Women’s Economic, Social and Cultural Rights

Women’s economic, social and cultural rights are consistently challenged by patriarchal practices, structural inequalities and multiple forms of discrimination in laws and in practice. This is further influenced by private sector behaviours, and for the Global South – impacted by the existence of infrastructural and technology-driven national development. Our aim at IWRAW AP is to strengthen the feminist response to current economic development by focusing on strategies that support women’s rights organisations to claim women’s economic rights, as well as contribute to a more gender-responsive policy environment.

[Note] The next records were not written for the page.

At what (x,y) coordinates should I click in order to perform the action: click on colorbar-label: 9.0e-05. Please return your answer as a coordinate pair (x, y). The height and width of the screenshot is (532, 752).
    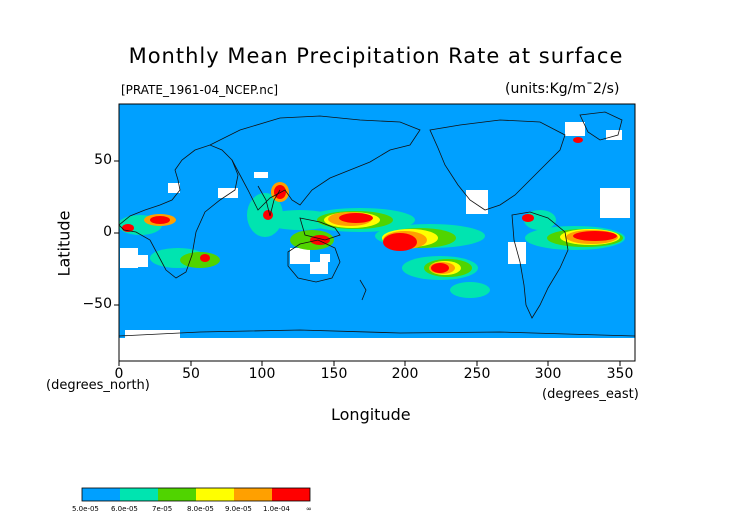
    Looking at the image, I should click on (238, 509).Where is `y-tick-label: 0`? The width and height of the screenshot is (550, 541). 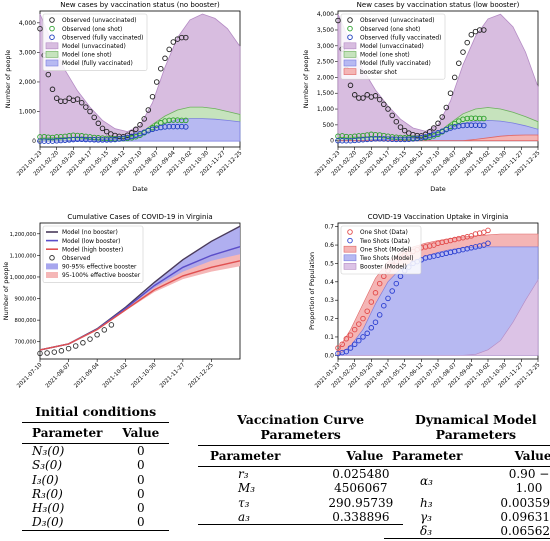
y-tick-label: 0 is located at coordinates (332, 142).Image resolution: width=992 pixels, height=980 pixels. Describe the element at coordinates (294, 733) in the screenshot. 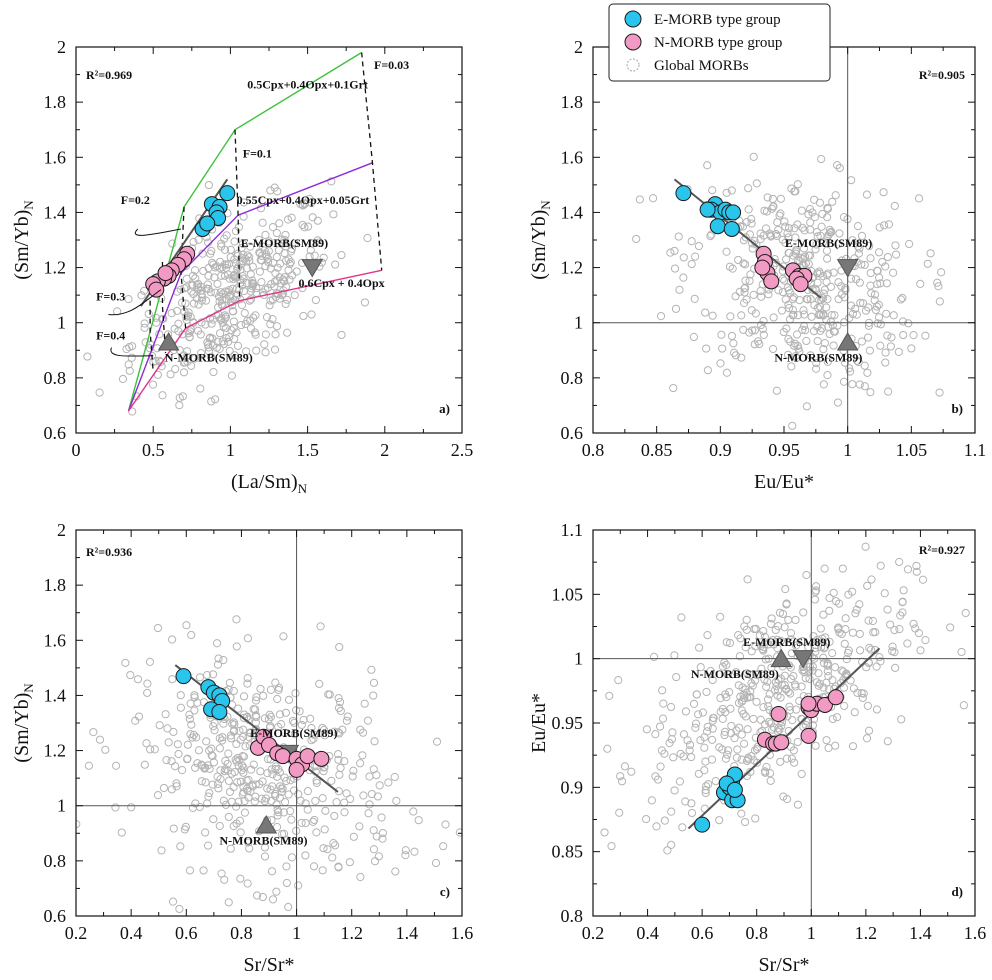

I see `e-morb-sm89-label: E-MORB(SM89)` at that location. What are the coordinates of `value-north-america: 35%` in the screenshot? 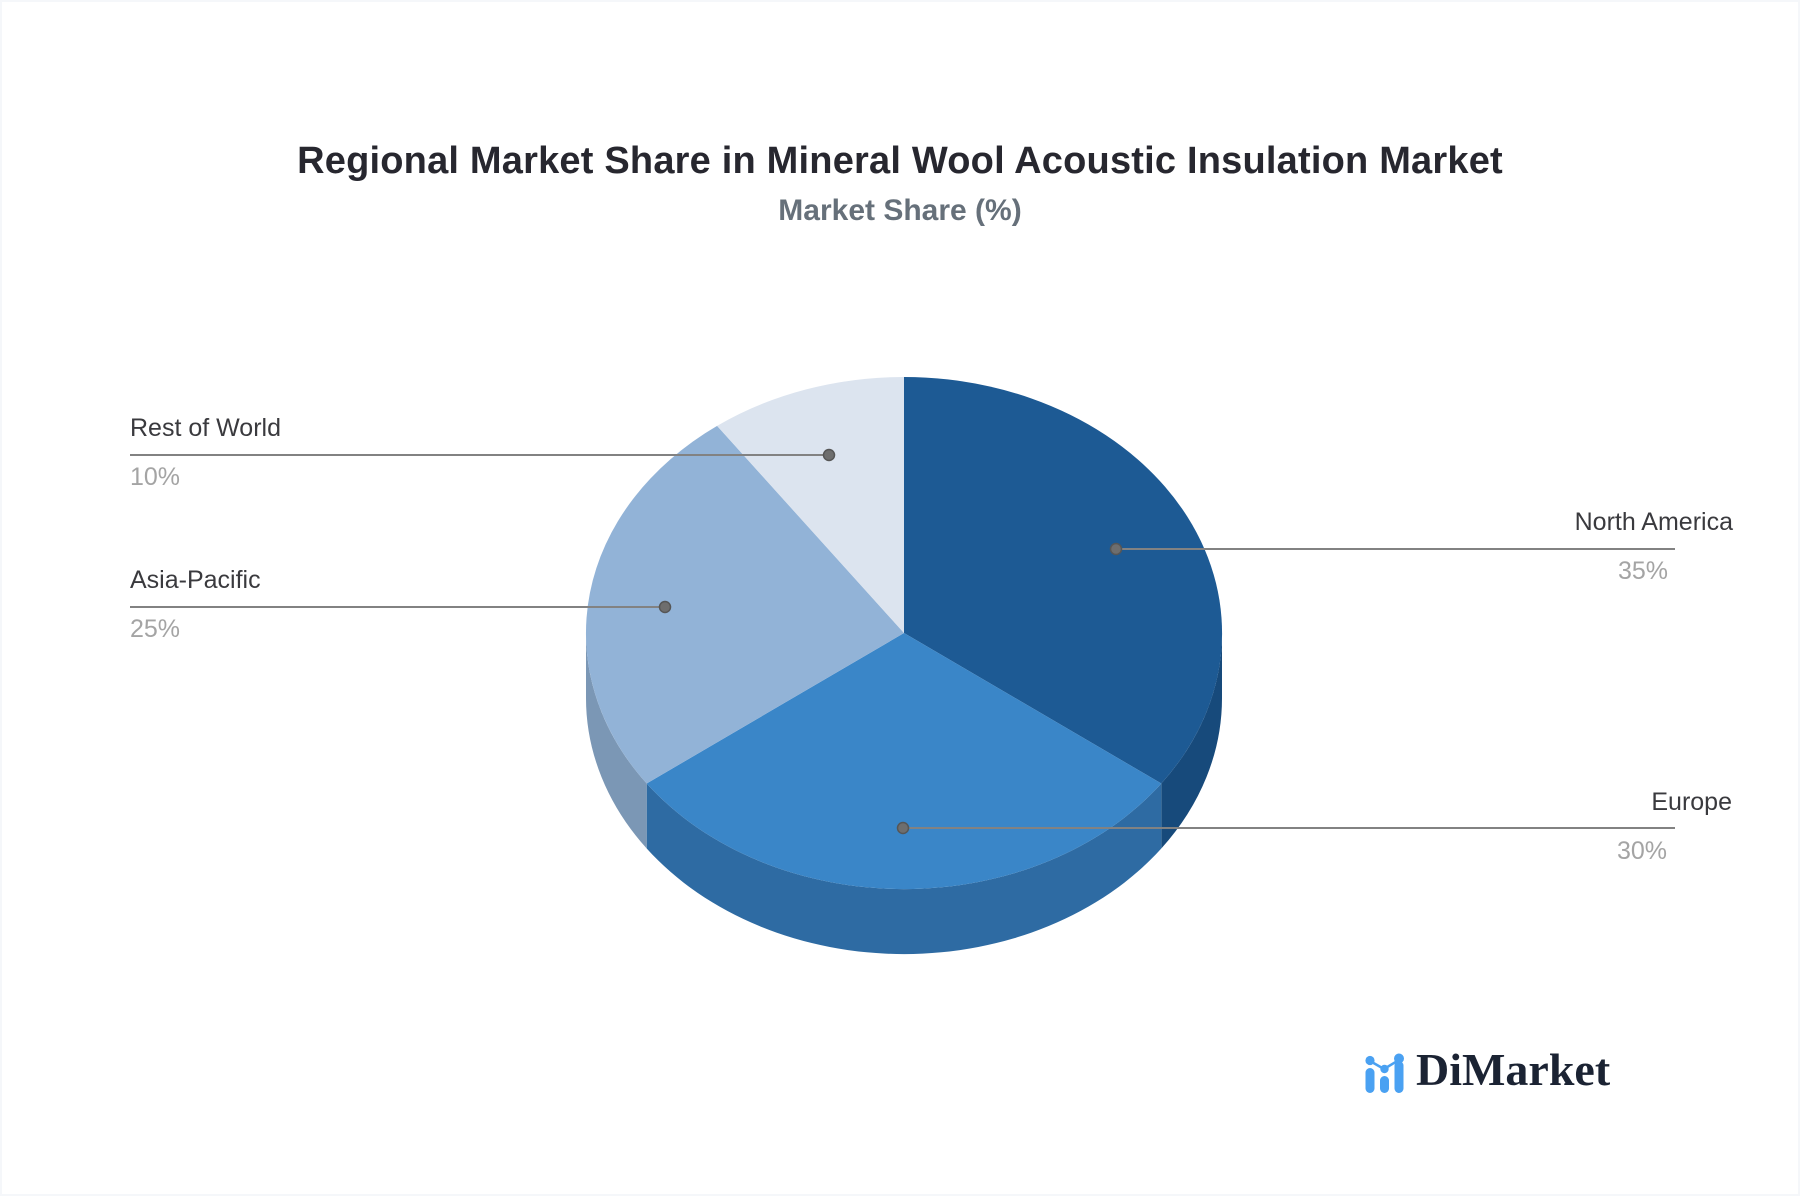 It's located at (1642, 571).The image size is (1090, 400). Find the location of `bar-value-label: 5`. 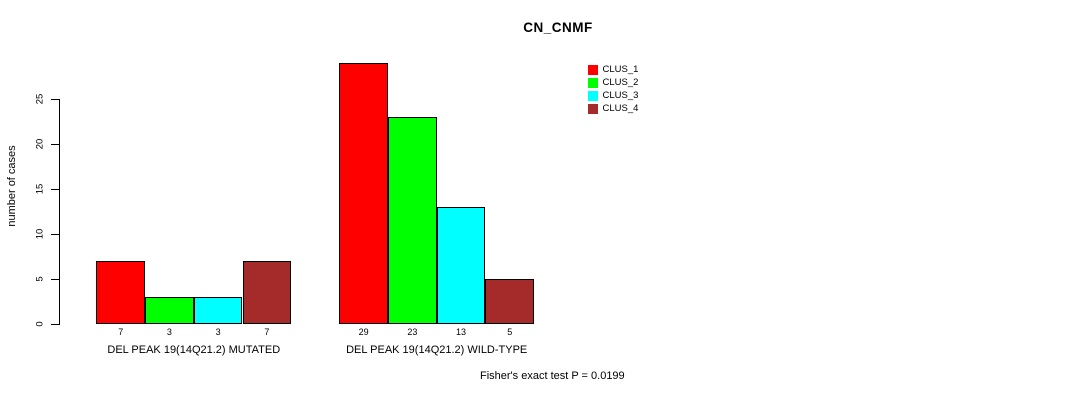

bar-value-label: 5 is located at coordinates (510, 332).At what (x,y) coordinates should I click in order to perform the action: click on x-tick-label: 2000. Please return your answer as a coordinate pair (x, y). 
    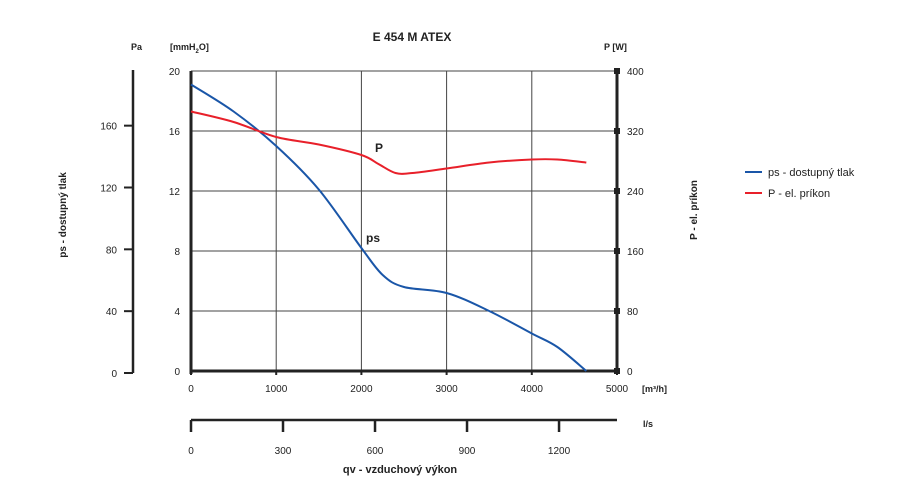
    Looking at the image, I should click on (362, 390). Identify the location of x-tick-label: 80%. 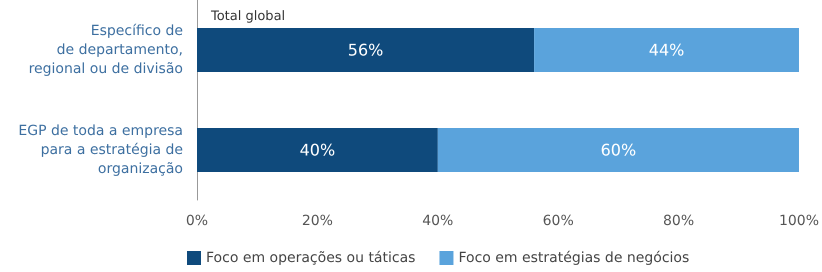
(678, 221). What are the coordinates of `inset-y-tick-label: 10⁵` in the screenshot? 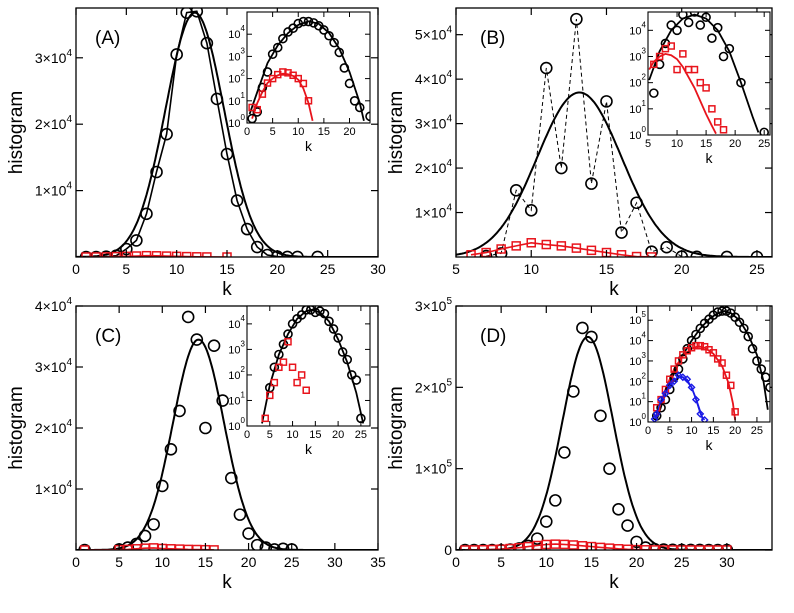 It's located at (638, 318).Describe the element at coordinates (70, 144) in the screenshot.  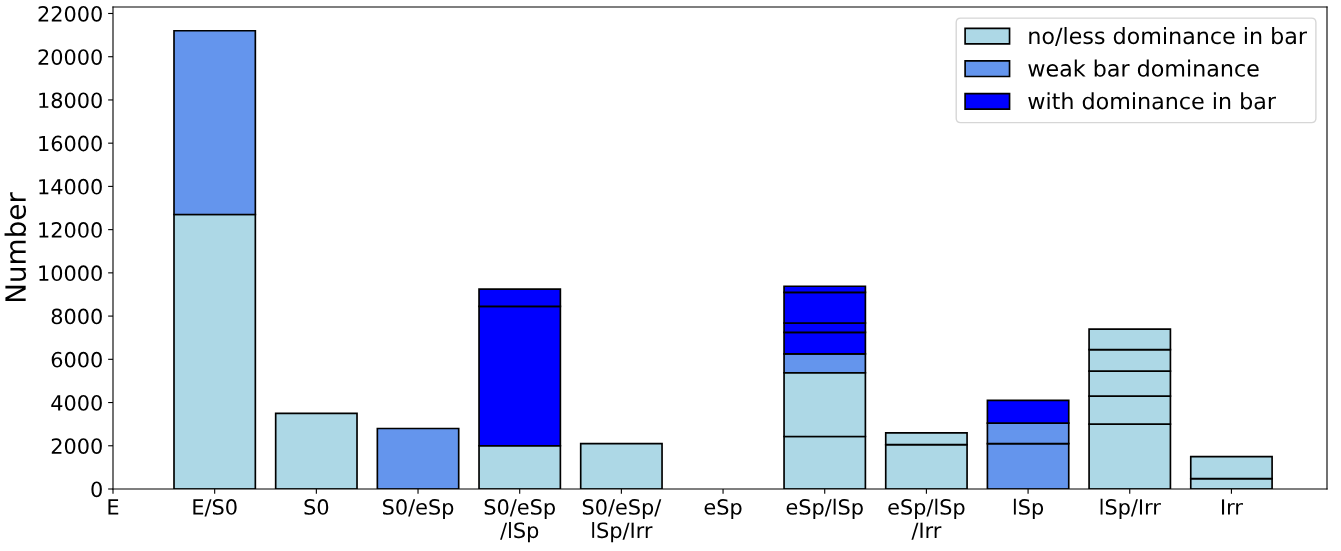
I see `y-tick-label: 16000` at that location.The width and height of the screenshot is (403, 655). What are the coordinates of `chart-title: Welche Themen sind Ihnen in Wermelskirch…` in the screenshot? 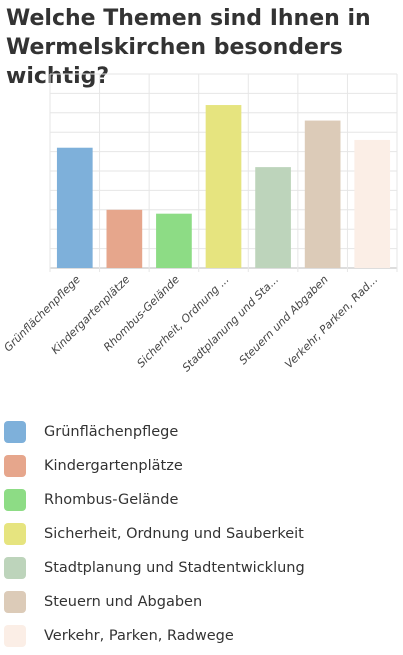 It's located at (188, 48).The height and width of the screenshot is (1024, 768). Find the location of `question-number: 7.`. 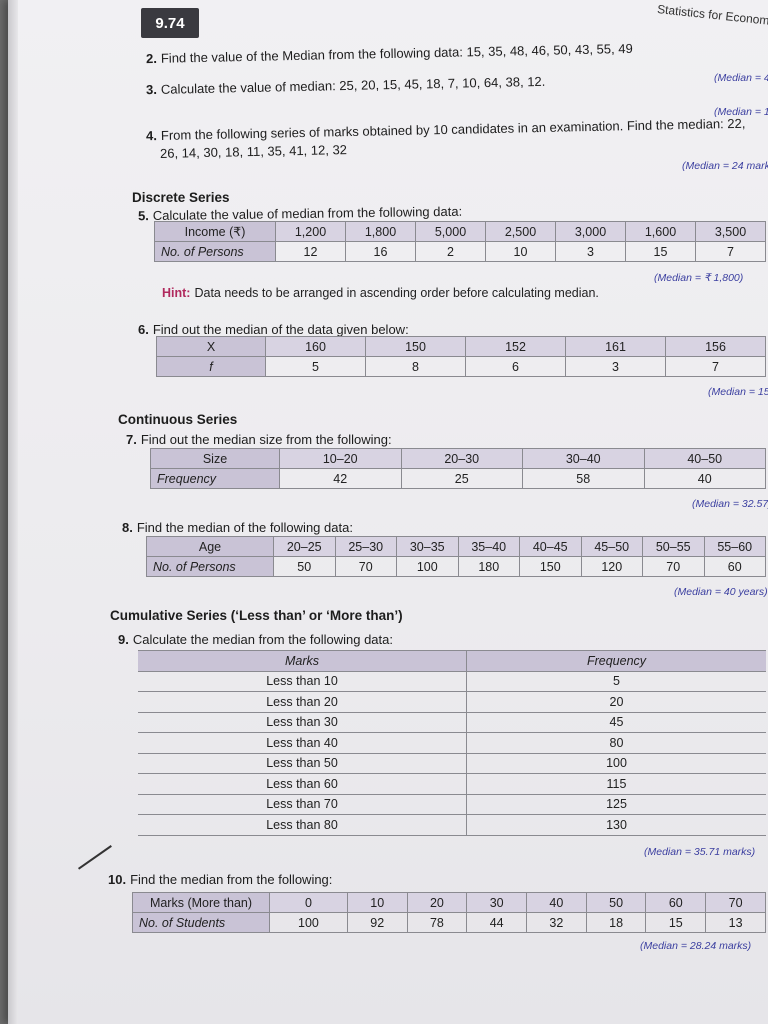

question-number: 7. is located at coordinates (132, 440).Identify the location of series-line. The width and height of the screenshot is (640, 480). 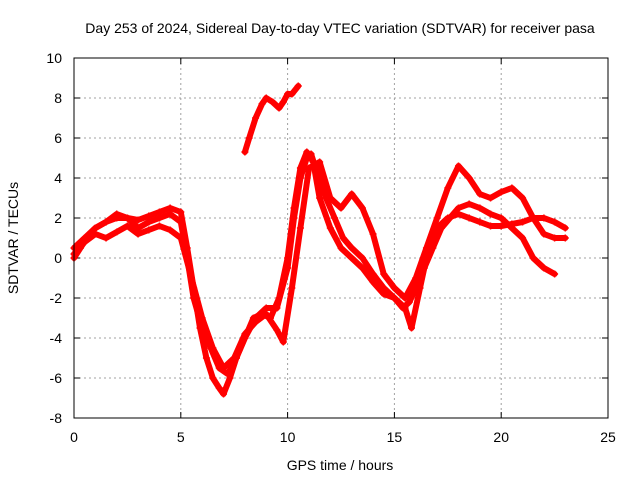
(272, 119).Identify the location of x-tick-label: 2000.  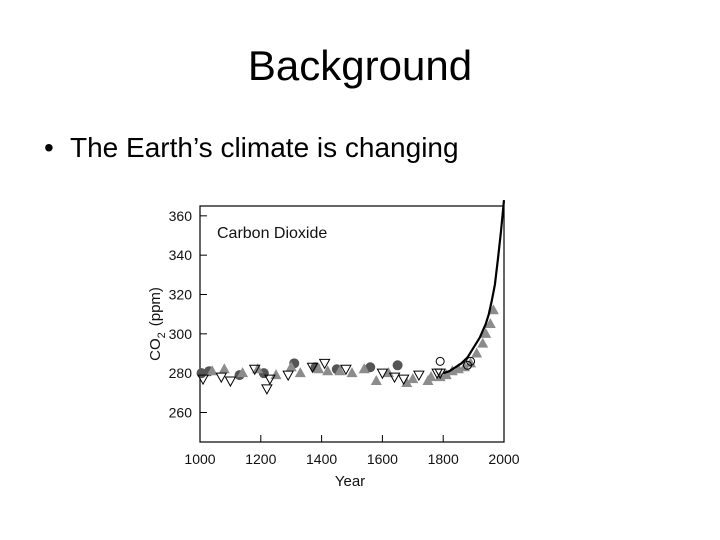
(504, 459).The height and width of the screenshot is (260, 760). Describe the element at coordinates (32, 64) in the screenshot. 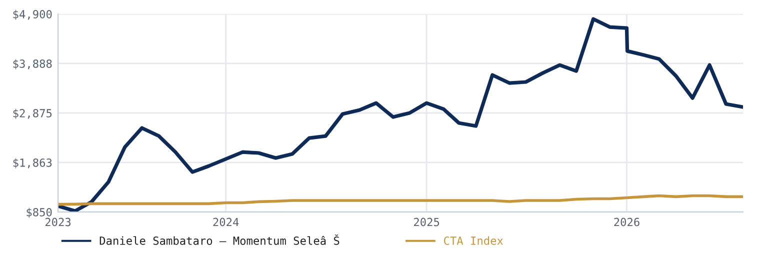

I see `y-tick-label: $3,888` at that location.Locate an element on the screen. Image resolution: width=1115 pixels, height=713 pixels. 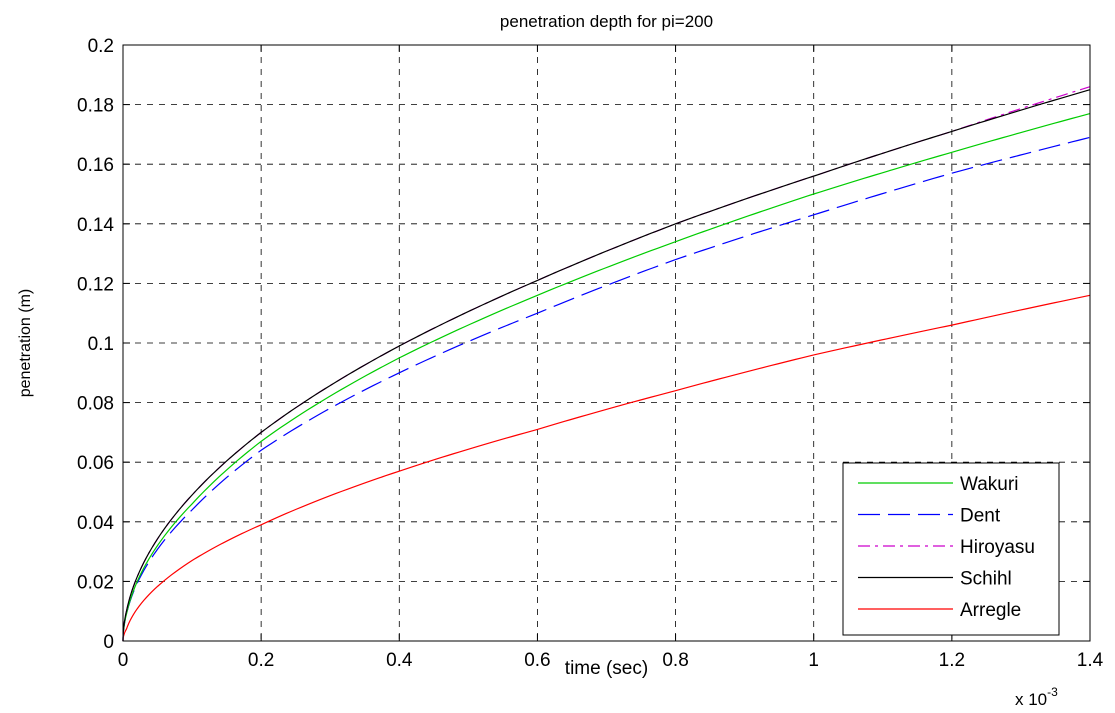
legend-label: Hiroyasu is located at coordinates (998, 548).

We have been using substantive equality and non-discrimination framework as the basis of our analysis and advocacy for the progressive interpretations of women’s economic, social and cultural rights. And actively advocating to move away from instrumental approaches to women's inclusion in the economic sector. The key priority areas and emerging issues that we have been working on include rights of women migrant workers, issues of women workers in global value chain, women's rights in land and natural resources, business and human rights corporate accountability. IWRAW AP is a Working Group member of women’s economic, social and cultural rights of ESCR Net.

We Work With

  • Women’s Rights Organisations
  • Women workers (migrant workers, domestic workers, factory workers including home based workers)
  • Labour and trade unions
  • Feminist Economists
  • Regional and global Civil Society and Women’s Rights Organisations and Networks
  • United Nations Treaty Bodies, Special Procedures and Mandate-Holders

Programme in Action

Women are often excluded or poorly represented in ASEAN economic policymaking spaces so when implementing a project on women’s economic leadership in the ASEAN, IWRAW AP realised that it was crucial for women’s rights activists and organisations to jointly strategise to influence policy and decision makers with regard to women’s economic rights. Together with our partners, we recognized the importance of engaging in strategic spaces that could influence global and regional policies on economic rights. Operating beyond the national level is important for advocacy on women’s economic rights because of transboundary issues and wider impact of rights violations. By creating regional spaces for advocacy, women’s rights organisations could do things that would otherwise be challenging at a national level. We deliberately used these regional spaces to examine issues of women migrant workers, value chains and corporate accountability so that partners could discuss in a safe environment.